**TRY IT**
Where a line of the entries holds the string "magnifier", copy that line.

**PROVIDED DATA**

__________________________________________________

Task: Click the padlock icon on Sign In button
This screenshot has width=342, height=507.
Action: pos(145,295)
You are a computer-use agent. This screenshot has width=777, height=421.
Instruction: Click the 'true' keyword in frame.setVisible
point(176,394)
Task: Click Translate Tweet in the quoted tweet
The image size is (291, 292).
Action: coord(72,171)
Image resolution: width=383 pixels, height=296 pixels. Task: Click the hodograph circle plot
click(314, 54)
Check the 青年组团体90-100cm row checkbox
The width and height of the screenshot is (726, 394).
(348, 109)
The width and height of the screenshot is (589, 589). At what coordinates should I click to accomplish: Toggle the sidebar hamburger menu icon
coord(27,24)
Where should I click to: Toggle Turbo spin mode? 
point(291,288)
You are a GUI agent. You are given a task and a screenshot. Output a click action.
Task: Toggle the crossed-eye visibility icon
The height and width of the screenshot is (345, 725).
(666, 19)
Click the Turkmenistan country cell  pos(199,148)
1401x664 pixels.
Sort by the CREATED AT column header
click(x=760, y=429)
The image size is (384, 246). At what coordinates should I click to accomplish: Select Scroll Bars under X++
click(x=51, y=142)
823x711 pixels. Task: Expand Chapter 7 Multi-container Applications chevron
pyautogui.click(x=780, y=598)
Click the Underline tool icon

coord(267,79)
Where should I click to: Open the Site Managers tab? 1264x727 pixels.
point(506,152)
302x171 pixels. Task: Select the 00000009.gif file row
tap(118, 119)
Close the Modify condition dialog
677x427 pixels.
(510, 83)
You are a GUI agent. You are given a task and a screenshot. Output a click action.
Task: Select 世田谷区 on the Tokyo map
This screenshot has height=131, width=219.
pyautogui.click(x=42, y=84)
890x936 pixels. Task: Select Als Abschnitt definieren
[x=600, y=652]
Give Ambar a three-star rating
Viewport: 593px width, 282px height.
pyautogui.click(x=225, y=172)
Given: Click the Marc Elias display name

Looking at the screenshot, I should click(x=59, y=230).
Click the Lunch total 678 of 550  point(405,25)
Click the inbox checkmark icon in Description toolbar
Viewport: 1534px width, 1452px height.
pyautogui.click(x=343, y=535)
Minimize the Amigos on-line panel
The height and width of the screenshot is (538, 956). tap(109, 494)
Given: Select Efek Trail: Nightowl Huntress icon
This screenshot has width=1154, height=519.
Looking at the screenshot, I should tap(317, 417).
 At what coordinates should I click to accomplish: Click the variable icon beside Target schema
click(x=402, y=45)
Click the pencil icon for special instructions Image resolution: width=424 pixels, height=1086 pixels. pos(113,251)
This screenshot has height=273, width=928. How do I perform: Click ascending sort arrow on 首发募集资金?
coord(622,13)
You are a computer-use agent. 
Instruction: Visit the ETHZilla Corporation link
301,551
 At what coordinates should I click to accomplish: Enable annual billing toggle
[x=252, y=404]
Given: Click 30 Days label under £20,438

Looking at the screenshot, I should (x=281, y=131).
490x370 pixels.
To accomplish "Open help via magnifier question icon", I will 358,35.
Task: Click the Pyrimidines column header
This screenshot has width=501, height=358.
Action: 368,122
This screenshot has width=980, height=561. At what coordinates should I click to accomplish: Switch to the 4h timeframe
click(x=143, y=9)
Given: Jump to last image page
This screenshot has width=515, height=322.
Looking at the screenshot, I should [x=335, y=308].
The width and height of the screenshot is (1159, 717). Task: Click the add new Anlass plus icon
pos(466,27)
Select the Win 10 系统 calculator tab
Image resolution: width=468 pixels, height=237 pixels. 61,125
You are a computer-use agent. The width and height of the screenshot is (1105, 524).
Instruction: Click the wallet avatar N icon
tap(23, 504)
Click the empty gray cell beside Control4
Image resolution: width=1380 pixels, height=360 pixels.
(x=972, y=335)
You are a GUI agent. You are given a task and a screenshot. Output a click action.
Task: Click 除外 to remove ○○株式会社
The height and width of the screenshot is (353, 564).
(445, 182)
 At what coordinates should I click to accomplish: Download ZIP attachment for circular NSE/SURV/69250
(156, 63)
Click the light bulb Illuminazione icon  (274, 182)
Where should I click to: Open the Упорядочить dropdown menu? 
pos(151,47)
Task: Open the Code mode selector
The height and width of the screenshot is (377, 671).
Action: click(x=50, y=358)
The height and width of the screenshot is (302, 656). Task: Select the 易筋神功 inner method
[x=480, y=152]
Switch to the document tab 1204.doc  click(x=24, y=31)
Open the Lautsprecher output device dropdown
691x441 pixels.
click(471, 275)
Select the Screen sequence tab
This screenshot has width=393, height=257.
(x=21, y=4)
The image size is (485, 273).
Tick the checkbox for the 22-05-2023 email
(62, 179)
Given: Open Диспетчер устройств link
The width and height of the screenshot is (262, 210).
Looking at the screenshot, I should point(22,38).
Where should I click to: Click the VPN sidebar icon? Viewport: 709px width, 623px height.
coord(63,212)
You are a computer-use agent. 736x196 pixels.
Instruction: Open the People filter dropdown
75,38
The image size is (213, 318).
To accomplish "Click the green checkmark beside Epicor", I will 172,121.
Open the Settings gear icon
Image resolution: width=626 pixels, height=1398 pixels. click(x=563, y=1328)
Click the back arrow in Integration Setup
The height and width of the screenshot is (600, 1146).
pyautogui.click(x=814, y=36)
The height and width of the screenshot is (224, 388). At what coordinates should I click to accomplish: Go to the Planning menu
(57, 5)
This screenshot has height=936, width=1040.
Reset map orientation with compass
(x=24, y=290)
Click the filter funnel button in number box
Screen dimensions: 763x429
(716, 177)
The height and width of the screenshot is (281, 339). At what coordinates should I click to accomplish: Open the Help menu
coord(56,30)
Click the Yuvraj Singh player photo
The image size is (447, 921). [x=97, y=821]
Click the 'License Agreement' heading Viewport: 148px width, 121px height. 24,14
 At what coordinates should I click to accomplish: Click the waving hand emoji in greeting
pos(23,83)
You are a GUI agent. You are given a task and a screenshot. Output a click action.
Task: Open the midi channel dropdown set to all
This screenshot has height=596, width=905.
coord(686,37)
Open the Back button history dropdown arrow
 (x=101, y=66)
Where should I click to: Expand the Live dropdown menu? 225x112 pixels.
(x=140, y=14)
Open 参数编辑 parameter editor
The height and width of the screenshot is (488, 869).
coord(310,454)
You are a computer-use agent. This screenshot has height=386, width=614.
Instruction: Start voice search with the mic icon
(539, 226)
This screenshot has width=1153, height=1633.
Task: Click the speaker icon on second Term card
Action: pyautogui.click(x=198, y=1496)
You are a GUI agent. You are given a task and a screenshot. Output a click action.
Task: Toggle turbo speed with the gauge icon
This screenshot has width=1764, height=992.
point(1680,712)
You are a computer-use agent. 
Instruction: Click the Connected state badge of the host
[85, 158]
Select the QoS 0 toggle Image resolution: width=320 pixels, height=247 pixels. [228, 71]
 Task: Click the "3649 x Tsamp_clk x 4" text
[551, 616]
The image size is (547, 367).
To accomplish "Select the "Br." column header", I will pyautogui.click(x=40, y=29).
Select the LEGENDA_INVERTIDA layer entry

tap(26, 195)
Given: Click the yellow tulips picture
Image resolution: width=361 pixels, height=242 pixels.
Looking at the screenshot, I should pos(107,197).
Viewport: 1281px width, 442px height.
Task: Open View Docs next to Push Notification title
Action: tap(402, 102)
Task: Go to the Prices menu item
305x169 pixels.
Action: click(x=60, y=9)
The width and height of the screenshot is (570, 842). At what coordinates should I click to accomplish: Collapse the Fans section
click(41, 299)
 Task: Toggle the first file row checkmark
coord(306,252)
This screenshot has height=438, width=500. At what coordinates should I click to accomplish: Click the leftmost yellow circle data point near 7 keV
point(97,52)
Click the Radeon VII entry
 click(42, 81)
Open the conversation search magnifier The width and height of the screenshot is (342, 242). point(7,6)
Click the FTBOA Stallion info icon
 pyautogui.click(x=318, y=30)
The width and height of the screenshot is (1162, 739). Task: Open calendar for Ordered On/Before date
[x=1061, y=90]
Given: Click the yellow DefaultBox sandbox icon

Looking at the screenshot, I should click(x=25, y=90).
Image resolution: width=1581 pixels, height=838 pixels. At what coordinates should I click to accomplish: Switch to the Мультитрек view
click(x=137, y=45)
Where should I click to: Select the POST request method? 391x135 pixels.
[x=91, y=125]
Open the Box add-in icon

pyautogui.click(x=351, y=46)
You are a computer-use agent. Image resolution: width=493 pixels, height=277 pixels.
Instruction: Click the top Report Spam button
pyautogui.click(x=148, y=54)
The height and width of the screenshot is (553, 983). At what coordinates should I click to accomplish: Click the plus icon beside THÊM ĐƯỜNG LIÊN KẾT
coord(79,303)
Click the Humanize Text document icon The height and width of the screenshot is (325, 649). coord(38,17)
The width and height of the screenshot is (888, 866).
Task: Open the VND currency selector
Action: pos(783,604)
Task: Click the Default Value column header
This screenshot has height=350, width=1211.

__________________________________________________

**EXPECTED OUTPUT**
To accomplish "Open help via magnifier question icon", I will 358,35.
Open the conversation search magnifier The width and height of the screenshot is (342, 242). point(7,6)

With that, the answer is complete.